WHAT YOU SHOULD DO: Scan the listing below for the word "thumbnail", then copy each line that has it.
....
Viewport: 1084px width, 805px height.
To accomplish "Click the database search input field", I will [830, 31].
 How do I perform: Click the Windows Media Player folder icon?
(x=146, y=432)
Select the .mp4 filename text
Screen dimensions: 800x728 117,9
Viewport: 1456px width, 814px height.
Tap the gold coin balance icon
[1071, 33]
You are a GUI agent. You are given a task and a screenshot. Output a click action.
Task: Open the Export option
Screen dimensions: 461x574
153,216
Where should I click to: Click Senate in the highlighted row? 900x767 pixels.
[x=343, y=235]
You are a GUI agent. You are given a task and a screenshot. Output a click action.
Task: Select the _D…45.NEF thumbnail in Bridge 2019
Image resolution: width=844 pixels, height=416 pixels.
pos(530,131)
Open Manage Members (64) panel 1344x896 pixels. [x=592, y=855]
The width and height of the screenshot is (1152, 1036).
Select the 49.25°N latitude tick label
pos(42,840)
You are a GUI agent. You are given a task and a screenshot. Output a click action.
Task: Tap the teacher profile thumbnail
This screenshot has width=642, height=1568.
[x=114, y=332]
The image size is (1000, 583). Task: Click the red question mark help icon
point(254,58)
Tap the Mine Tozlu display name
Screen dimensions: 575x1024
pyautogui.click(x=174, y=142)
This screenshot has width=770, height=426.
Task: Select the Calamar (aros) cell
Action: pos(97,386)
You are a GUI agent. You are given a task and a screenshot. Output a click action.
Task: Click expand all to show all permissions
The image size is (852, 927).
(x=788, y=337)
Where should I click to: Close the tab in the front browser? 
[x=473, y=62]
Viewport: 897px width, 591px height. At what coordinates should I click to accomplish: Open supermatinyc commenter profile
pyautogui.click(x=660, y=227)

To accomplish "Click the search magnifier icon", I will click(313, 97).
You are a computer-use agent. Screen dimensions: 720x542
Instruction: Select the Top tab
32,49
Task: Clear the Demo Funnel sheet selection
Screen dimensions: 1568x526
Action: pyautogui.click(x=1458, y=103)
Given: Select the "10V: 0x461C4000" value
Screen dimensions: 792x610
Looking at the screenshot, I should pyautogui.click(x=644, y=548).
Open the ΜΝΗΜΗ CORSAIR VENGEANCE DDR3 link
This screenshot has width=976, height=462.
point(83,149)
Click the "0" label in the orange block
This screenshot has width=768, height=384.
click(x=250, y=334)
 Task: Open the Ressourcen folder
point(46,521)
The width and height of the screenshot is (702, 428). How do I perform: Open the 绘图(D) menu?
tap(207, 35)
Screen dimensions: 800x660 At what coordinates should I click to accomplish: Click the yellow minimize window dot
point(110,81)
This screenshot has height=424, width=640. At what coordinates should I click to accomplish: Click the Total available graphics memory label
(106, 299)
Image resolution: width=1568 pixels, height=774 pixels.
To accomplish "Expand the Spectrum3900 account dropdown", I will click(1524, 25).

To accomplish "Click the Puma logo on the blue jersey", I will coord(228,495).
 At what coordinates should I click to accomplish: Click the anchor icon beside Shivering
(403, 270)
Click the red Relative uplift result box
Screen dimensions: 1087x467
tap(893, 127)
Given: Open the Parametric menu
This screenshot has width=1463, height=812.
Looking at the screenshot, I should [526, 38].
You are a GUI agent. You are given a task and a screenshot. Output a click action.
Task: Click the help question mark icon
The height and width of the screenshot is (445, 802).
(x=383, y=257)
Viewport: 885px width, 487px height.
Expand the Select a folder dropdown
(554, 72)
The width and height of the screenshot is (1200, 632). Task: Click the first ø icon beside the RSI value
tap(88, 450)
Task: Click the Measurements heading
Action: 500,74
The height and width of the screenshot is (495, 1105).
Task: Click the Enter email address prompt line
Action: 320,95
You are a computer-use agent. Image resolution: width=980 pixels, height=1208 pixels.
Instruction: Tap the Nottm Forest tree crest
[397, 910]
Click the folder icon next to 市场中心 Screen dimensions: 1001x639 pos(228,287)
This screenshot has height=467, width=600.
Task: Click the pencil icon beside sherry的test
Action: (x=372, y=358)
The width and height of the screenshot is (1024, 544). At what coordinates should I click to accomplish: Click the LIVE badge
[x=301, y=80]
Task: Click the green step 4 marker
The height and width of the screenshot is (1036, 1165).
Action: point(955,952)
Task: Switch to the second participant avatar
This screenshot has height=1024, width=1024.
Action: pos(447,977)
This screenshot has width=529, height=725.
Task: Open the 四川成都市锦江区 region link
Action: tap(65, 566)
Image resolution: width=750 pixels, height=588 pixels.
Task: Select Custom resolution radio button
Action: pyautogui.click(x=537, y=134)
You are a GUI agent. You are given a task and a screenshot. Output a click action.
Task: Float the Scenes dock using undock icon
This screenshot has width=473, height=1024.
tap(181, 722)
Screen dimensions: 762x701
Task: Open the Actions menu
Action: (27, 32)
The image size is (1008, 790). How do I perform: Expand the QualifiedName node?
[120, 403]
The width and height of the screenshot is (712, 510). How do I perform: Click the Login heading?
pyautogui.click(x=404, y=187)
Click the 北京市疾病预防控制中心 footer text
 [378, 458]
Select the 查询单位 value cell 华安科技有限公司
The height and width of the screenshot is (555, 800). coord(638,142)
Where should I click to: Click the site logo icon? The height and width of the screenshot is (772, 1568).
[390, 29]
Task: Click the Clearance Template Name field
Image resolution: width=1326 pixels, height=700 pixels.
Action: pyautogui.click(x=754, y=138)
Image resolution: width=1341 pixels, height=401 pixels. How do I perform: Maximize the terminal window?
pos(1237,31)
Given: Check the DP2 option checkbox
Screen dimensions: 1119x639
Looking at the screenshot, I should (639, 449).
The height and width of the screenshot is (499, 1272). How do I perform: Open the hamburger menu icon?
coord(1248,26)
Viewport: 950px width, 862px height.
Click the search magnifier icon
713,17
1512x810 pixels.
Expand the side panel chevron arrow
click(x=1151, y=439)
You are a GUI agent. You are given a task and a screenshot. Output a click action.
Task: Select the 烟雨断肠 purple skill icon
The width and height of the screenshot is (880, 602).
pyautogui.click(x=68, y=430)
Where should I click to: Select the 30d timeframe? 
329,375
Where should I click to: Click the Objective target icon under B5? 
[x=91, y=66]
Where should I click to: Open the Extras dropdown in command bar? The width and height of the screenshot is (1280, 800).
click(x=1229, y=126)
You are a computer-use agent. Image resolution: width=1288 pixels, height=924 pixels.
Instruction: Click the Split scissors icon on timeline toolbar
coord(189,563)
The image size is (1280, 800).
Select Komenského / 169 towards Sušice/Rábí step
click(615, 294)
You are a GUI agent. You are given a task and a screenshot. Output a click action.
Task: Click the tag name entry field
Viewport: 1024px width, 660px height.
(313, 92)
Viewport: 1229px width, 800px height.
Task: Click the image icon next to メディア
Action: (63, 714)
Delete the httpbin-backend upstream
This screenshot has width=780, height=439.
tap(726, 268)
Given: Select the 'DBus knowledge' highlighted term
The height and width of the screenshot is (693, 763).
....
RESPONSE TO THE EXERCISE:
Task: Select the _D…45.NEF thumbnail in Bridge 2019
Task: Tap the teacher profile thumbnail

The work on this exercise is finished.